Текущая страница: 5 (всего у книги 17 страниц) [доступный отрывок для чтения: 5 страниц]

Шрифт:
- 100% +

Игорь Ларин


Появился на свет 30 апреля 1962 года в Германии, в г. Белиц и раннее детство провел за границей. Писать начал с детства, но заняться поэзией и литературой серьезно не хватало времени.

Путевку в жизнь получил в 1980 году из рук Евгения Евтушенко, который, ознакомившись с содержимым толстой тетради, сказал: «Пиши, а если тебе что-то мешает – бросай и пиши». Сейчас пришло время «собирать камни».

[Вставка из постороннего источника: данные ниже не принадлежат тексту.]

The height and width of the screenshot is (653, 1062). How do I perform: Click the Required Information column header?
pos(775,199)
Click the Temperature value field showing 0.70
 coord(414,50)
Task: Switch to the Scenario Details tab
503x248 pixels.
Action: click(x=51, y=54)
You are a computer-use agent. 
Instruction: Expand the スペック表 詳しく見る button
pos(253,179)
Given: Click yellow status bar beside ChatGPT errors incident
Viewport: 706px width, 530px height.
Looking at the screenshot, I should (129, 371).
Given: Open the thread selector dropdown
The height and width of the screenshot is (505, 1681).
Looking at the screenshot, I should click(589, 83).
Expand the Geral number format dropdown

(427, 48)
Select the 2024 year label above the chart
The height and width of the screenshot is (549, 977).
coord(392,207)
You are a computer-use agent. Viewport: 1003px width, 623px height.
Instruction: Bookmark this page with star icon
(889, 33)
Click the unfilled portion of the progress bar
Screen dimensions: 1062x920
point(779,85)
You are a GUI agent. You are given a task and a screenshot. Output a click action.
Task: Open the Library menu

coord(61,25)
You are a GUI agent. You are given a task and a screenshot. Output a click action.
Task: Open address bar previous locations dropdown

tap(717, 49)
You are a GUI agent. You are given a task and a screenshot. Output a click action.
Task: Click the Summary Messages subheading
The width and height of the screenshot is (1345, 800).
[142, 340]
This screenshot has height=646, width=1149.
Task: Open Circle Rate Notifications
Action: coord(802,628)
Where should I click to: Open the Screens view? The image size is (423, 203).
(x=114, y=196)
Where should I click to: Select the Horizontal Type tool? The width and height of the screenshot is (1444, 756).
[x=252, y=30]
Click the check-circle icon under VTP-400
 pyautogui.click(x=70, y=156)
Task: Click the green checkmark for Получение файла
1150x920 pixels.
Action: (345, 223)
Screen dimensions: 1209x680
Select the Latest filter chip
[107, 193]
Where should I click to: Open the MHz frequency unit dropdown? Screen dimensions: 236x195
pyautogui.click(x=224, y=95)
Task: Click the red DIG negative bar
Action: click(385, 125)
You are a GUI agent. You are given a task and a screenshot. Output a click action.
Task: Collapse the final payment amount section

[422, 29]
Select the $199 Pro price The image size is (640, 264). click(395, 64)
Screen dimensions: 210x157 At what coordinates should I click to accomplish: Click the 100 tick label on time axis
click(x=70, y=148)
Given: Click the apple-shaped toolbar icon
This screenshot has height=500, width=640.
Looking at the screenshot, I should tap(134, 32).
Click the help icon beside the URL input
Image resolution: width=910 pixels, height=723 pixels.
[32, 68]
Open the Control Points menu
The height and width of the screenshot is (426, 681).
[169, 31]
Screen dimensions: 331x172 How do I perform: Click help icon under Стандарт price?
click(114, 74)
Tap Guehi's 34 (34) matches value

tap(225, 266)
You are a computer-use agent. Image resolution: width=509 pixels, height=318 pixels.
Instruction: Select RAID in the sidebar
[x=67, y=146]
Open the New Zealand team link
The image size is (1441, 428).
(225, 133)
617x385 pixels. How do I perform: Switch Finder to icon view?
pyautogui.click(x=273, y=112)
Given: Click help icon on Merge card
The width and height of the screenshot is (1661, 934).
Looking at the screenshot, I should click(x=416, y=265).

Приводит в систему чемодан с рукописями. Писал и пишет как для взрослых, так и для детей. Счастлив, что рядом с ним любимая жена, дети и внуки. И не писать для них (о них) – просто невозможно. Опубликовано три книги: два стихотворных сборника для взрослых и один для детей. В столе лежат рукописи, идет работа над трехтомником, но всему свое время.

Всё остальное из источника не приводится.